The Green Laundry Room

I do about 12 loads of laundry a week. That's almost two loads a day, or an all-day marathon when we run out of socks, underwear, or towels. Let's be honest, it's usually the latter. With six people in our family, one of whom is in cloth diapers, two others who have night accidents at least once a week, and we have almost entirely replaced our disposable paper and other disposable products with cloth/reusable ones-We make a lot of laundry. For a long time, I was a die-hard powdered Tide user. It cleaned everything- including our cloth diapers- perfectly, and I was firmly of the belief, "Don't fix what's not broken." Then Tide had to up and change things on me. Their most recent formula that is "more concentrated with more stain-fighting power" was a disaster that gave those of us with sensitive skin rashes, and gave the baby straight-up burns in his delicate diaper region no matter how many times I rinsed the diapers. Okay, now it's broken.
After trying many different detergents, natural and otherwise. NOTHING rinsed clean enough to not leave build-up on our diapers, etc, AND not irritate our skin. Finally I started searching for homemade detergent recipes. I'd tried a homemade detergent years ago in 2008- one I purchased from a small business. It was fantastic. The maker had such huge success after only six months she had an opportunity for a buy-out and she took it. Unfortunately, they buyers clearly started using lesser quality ingredients, because the quality of the detergent immediately tanked. Boo.
Lots of Pinning and trial and error later, I came up with an awesome solution: A liquid detergent that is both strong enough for my filthy kids who run and play and stain clothes with furvor, AND get the baby's diapers perfectly clean without build-up or burns.
Here's our magic formula:

Ingredients:


  • 1/4 cup Super Washing Soda
  • 1/4 cup Baking Soda(or Borax)
  • 1/2 cup Castile Soap
  • Boiling water
  • 10-20 drops Essential oils for extra deodorizing power(optional)
  • Gallon-size container
Directions:
Boil a tea kettle or small pot of water. Put the Baking Soda(or Borax) into the receptacle, then pour in the boiling water while stirring. Add the Super Washing Soda and continue to stir until both powders are dissolved. Stop stirring and add the Castile Soap. Top off the gallon with hot-hot water from the tap, and add any essential oils you've chosen. I like to use deodorizing or sanitizing EOs with a pleasant smell that work well with whatever Castile Soap I've chosen. My favorites are Melaleuca(Tea Tree Oil), Lemongrass, and a Young Living blend called Purification. Use 1/2 cup solution per load of laundry. For a natural fabric softener or additional deodorizing, add 1/2 cup white vinegar to the rinse cycle(NEVER the wash- vinegar and Castile Soap don't get along). PRESTO-CHANGE-O! Clean laundry, no rashes or burns, and for pennies!
Separated Laundry Detergent
If you go several days without using the laundry soap solution, it will begin to separate into liquid and gelatinous layers. Just close it up and shake-shake-shake. The gel-like layer will break apart into chunks in the liquid layer and once in the washer will dissolve into the water. 

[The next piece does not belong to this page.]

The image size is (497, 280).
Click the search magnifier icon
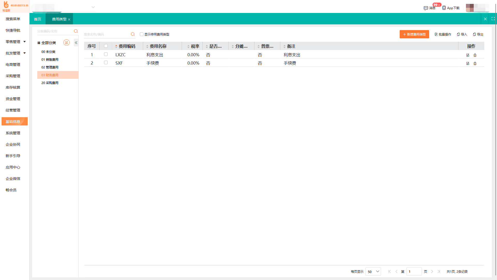pyautogui.click(x=76, y=31)
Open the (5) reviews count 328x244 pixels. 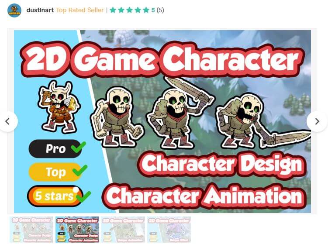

I have messy kids. Dirty kids. I swear, they love to be filthy. Dirt-throwing fights are a fave around here. Okay, really they're sand fights now that we live in Virginia. Still gross. So I deal with a lot of stained laundry. Super easy, inexpensive, chemical-free stain-remover using ingredients you very likely have in your cupboards:



//BONUS! All-Natural Stain Remover!\\
Ingredients:
  • Peroxide
  • Baking soda
  • Water
  • Peri Bottle
Directions:
Mix equal parts of all three ingredients in the Peri Bottle(CVS, Walgreens, Amazon- they all have 'em). Shake it up. Use it. Yep. That easy.  
To use it, shake the bottle(it will separate between uses, but that has no bearing on its effectiveness), squirt it on the stain and let it sit for an hour or longer(overnight works well for tough stains) before putting it in the wash. If it's an old or particularly tough or set-in stain, after the solution has set on the stain, add a couple drops of dish soap and scrub the fabric together over the stain so the soap and remaining baking soda work up a lather. Seriously, I removed a week-old stain of dark chocolate melted into a light blue shirt with this method. There's nothing it can't do. Not that I've found yet, anyway.